Comment exploiter une Courbe des Coûts Marginaux d’Abattement ?

Comment exploiter une Courbe des Coûts Marginaux d’Abattement ?

La Courbe des Coûts Marginaux d’Abattement s'impose comme l'outil d'analyse financier indispensable de toutes les parties prenantes qui s'attaquent réellement à la décarbonation de leur activité ou de leur portefeuille d'investissement.

Thomas Charoy

Thomas Charoy

Consultant climat

Mise à jour :
6/2/2024
Publication :
30/11/2022

De la mesure carbone au financement nécessaire des actions de réduction

Beaucoup d’entreprises qui s’engagent pour le climat se contentent aujourd’hui de mesurer leur empreinte carbone. Cette première étape est nécessaire mais reste insuffisante pour s'assurer de la résilience de l'entreprise dans le contexte d'une transition bas-carbone.

Une fois les principaux postes d’émission identifiés, comment établir un plan de décarbonation efficace ?
Comment identifier les actions les plus pertinentes ?
Et surtout, comment anticiper les moyens financiers à débloquer pour mettre en œuvre son plan d’action ?

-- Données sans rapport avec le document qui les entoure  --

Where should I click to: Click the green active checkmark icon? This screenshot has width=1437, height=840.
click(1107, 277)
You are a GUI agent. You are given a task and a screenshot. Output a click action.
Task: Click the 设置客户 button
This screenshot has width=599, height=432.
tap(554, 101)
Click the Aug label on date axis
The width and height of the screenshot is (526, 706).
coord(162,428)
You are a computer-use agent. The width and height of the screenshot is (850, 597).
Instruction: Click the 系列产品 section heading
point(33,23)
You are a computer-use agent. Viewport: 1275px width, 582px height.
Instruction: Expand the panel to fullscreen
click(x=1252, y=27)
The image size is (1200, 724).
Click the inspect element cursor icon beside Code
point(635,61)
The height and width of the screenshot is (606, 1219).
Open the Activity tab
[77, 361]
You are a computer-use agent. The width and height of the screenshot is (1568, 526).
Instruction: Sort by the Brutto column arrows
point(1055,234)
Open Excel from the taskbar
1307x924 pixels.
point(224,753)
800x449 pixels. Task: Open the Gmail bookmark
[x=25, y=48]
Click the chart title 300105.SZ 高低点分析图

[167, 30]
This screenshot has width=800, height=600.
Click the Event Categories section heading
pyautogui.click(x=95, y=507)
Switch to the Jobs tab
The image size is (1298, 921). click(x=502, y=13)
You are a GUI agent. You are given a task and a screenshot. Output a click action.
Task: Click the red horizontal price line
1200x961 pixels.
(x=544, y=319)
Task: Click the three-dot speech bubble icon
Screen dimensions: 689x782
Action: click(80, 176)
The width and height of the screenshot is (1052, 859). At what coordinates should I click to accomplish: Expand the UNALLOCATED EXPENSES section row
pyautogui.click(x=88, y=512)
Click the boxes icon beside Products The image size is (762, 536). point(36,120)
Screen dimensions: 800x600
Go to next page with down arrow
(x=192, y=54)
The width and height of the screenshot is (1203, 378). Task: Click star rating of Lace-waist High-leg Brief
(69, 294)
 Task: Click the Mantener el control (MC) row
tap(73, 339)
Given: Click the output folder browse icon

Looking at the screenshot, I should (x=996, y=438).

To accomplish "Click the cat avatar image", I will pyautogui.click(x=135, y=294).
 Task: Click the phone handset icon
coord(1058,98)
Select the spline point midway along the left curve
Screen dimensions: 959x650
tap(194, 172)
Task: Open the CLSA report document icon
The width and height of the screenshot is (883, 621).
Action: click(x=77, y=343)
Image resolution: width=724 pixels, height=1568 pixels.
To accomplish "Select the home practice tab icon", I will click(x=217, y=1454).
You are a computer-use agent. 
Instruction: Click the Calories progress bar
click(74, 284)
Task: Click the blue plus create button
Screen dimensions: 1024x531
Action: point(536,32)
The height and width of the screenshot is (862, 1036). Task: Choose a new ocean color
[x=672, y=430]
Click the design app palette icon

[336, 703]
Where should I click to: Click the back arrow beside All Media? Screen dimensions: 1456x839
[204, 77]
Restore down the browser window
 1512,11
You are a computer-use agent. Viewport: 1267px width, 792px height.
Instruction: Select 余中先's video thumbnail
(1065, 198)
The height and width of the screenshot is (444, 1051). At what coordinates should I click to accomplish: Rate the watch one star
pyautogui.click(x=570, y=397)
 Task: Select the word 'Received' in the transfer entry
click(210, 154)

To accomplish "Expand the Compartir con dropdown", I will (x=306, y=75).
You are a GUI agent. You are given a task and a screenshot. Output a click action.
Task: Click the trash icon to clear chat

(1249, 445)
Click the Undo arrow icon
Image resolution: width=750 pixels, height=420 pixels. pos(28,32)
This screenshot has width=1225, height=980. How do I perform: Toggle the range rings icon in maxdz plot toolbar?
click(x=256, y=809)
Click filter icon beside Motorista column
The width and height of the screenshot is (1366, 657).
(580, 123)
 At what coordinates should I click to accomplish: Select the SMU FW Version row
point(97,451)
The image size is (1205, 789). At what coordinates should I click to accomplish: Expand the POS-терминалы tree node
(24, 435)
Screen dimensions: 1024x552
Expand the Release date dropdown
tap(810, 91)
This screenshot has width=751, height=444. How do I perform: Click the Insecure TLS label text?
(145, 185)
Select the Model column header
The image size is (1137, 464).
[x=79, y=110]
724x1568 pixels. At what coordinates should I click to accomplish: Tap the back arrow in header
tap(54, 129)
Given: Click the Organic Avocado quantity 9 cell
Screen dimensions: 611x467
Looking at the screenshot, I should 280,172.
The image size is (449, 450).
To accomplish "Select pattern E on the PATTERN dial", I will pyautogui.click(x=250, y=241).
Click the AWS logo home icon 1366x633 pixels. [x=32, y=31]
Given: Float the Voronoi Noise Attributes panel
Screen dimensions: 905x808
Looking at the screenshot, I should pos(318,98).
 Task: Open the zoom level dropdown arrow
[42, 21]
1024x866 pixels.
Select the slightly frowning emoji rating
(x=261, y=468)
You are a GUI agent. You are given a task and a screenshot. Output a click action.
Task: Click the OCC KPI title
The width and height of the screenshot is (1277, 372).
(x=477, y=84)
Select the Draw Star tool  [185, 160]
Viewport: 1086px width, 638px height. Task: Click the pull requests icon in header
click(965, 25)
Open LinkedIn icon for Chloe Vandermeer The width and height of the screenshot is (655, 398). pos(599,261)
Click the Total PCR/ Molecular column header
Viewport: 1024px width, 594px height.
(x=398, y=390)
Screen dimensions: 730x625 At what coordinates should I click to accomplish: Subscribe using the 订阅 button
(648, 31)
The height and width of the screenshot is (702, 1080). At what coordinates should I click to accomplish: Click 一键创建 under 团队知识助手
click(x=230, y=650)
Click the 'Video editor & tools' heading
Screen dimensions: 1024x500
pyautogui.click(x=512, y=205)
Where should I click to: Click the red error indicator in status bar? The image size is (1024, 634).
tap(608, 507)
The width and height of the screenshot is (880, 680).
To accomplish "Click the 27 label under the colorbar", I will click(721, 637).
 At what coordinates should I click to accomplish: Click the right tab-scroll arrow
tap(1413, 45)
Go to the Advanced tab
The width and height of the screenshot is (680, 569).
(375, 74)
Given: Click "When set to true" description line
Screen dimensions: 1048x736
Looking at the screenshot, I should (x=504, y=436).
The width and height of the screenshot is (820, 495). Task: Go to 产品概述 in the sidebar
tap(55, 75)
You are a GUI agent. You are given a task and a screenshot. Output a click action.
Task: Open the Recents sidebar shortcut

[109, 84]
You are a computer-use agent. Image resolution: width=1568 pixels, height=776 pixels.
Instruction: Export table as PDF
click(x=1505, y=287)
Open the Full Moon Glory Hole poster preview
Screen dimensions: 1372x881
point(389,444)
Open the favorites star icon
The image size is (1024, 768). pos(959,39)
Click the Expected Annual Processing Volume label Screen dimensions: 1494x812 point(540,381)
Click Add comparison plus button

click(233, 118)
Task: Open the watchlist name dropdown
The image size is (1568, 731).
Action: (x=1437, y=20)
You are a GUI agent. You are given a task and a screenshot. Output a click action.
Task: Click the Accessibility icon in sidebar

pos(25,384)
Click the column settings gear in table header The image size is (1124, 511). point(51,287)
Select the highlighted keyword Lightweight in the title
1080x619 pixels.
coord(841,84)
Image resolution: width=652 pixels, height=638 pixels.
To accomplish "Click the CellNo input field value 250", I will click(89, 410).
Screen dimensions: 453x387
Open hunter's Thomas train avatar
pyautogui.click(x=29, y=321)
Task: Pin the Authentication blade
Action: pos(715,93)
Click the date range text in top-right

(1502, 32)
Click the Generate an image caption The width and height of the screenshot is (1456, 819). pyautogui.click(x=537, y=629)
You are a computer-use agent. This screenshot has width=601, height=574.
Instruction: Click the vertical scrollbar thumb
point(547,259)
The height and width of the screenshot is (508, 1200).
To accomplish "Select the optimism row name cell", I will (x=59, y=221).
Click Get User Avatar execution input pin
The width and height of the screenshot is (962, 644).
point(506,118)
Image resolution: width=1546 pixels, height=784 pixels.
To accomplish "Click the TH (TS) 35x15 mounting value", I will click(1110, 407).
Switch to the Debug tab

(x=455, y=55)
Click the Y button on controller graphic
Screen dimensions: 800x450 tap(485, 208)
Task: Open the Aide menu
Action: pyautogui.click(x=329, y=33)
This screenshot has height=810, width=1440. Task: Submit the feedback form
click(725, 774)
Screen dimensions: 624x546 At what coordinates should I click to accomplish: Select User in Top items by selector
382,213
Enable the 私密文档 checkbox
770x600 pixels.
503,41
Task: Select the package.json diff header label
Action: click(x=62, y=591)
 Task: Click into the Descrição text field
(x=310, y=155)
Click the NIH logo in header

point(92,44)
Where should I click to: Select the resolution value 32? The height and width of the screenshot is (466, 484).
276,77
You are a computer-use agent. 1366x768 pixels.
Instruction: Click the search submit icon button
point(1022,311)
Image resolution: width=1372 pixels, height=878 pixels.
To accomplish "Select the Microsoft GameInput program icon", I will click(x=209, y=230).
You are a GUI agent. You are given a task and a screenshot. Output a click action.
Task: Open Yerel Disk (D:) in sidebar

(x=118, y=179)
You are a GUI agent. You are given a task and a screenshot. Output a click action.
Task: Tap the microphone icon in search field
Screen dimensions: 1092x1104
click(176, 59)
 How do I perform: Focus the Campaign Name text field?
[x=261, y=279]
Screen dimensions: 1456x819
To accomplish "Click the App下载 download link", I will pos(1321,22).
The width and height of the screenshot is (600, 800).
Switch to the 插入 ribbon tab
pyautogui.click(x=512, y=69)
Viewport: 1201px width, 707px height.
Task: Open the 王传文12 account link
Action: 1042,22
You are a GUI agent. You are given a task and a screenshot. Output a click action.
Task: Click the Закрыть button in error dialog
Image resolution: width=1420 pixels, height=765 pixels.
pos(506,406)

Une stratégie climat réussie passe donc par l’implication de toutes les parties prenantes d’une entreprise et notamment sa direction financière, car tout changement représente soit un coût, soit une opportunité d’économies. Il est donc primordial de traduire l’impact des actions de décarbonation en termes financiers, et de rendre cette information accessible au plus grand nombre.

Un outil pratique peut être mis à disposition des décideurs : la Courbe des Coûts Marginaux d’Abattement, souvent abrégée MACC, pour Marginal Abattement Cost Curve.

Mais que se cache-t-il derrière ce nom un peu barbare ?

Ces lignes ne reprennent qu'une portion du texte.